*What is needed*
Please copy the entries from the line with "Where should I click to: Click the vertical" to the line with "Action: click(669, 16)", replacing "Active" with "Enabled" and keeping everything else the same.

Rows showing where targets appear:
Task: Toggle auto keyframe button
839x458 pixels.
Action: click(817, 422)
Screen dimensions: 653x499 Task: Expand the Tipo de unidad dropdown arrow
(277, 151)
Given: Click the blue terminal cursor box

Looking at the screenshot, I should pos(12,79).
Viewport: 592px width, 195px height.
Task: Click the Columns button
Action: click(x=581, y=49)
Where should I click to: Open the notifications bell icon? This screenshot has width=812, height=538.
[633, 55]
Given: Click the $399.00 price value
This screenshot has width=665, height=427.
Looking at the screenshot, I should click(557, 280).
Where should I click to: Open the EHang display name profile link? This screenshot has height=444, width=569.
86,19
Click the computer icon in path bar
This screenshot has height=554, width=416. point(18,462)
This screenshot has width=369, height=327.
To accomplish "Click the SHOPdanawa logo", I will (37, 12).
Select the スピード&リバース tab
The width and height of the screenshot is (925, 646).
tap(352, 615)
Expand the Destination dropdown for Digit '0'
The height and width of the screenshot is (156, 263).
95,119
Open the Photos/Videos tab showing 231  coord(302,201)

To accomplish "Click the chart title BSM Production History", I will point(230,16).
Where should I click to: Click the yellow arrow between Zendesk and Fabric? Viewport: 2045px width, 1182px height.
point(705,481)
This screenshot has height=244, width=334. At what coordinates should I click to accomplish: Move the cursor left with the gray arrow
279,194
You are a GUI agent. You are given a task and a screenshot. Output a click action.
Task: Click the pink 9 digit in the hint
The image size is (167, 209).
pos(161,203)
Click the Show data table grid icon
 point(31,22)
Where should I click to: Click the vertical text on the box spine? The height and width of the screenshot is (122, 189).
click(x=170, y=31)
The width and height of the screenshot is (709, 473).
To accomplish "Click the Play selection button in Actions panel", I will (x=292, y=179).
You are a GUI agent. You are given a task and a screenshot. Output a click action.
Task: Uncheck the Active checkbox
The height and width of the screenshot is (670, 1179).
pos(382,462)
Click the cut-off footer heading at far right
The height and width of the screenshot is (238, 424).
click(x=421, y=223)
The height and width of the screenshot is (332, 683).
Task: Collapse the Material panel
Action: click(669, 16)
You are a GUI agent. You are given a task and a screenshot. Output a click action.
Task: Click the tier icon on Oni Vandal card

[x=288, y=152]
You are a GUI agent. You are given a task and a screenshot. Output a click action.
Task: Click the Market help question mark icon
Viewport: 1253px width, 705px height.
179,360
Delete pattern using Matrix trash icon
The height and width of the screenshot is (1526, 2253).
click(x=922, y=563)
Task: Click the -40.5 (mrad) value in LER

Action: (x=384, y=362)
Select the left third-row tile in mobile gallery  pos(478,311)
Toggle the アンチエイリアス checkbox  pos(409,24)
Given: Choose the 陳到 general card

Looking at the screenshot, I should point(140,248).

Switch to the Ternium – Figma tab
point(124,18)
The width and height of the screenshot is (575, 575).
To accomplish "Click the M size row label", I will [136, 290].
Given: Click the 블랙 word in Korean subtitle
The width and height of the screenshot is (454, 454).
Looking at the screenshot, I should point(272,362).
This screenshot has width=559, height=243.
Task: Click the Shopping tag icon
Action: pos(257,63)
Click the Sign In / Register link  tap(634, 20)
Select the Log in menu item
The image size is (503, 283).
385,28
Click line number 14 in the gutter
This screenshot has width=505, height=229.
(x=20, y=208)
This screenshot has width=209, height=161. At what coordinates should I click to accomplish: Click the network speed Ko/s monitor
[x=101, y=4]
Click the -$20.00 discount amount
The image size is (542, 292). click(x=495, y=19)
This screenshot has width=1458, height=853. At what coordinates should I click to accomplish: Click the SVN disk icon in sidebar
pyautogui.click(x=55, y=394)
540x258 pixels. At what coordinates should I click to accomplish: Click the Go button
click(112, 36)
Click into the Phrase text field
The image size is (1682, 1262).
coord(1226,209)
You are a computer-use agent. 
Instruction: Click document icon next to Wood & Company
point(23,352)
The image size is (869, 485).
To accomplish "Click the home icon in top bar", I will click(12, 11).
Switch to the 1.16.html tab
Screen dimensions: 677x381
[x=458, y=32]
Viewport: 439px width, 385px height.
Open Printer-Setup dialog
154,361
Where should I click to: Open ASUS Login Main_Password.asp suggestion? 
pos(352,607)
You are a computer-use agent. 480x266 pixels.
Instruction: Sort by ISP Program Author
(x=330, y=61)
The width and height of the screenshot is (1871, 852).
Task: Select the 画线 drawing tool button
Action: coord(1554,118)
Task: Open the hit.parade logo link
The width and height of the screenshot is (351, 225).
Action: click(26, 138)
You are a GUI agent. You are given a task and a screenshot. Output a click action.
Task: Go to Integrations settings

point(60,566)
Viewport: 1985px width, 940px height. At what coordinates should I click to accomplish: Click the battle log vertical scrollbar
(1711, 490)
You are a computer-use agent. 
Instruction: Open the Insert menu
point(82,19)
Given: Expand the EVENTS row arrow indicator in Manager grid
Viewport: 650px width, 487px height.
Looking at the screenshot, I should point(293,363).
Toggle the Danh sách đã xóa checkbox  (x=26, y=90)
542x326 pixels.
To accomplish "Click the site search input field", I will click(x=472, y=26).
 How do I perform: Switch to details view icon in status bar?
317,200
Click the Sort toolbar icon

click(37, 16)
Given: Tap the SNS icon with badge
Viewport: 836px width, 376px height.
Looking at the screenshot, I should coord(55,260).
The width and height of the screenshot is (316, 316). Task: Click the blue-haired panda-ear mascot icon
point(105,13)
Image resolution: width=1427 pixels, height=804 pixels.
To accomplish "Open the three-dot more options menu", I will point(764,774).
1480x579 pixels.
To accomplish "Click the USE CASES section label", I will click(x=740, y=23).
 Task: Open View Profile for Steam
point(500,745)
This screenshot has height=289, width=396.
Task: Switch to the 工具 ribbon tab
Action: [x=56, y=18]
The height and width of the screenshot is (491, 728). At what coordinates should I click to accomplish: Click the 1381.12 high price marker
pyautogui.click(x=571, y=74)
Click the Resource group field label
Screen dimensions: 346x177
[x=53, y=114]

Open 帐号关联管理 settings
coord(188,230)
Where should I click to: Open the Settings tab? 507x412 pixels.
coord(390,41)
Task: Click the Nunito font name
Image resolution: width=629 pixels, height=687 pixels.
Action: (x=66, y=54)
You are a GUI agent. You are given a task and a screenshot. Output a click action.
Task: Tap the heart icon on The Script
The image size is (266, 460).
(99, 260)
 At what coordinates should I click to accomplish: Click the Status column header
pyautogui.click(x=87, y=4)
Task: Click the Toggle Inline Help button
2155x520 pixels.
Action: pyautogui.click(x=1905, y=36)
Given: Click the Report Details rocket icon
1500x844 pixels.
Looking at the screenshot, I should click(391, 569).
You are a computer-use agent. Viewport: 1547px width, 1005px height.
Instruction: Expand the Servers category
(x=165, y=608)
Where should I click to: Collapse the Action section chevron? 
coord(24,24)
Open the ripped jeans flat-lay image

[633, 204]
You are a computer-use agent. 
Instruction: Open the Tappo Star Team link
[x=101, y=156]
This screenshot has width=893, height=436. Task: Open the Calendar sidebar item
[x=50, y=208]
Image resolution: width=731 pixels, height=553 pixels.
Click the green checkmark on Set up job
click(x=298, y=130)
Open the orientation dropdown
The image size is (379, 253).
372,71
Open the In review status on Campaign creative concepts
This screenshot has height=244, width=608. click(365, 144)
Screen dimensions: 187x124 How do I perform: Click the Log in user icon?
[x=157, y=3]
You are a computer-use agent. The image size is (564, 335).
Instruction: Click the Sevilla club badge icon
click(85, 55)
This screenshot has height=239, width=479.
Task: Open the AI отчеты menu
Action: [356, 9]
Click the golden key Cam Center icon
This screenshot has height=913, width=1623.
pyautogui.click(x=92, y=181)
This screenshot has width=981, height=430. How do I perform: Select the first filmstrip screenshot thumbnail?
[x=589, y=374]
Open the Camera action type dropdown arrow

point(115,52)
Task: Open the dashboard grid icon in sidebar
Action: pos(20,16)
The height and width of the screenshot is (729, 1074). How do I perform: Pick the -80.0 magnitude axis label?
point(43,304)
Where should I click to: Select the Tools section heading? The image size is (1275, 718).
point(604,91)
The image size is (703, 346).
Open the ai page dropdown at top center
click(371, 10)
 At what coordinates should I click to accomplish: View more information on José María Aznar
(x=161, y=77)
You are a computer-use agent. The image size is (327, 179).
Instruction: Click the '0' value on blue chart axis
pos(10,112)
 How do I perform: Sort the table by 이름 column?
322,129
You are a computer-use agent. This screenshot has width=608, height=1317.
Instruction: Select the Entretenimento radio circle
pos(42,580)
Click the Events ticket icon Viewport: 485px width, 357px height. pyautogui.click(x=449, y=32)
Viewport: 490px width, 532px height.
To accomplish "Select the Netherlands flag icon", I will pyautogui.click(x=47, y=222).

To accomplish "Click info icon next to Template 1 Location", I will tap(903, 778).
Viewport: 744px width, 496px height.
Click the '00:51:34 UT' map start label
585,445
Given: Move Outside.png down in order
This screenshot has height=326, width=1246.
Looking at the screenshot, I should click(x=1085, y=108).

*The output*
Where should I click to: Click the vertical text on the box spine? The height and width of the screenshot is (122, 189).
click(x=170, y=31)
The width and height of the screenshot is (709, 473).
To accomplish "Click the Play selection button in Actions panel", I will (x=292, y=179).
You are a GUI agent. You are given a task and a screenshot. Output a click action.
Task: Uncheck the Enabled checkbox
The height and width of the screenshot is (670, 1179).
pos(382,462)
Click the cut-off footer heading at far right
The height and width of the screenshot is (238, 424).
click(x=421, y=223)
The height and width of the screenshot is (332, 683).
Task: Collapse the Material panel
Action: click(669, 16)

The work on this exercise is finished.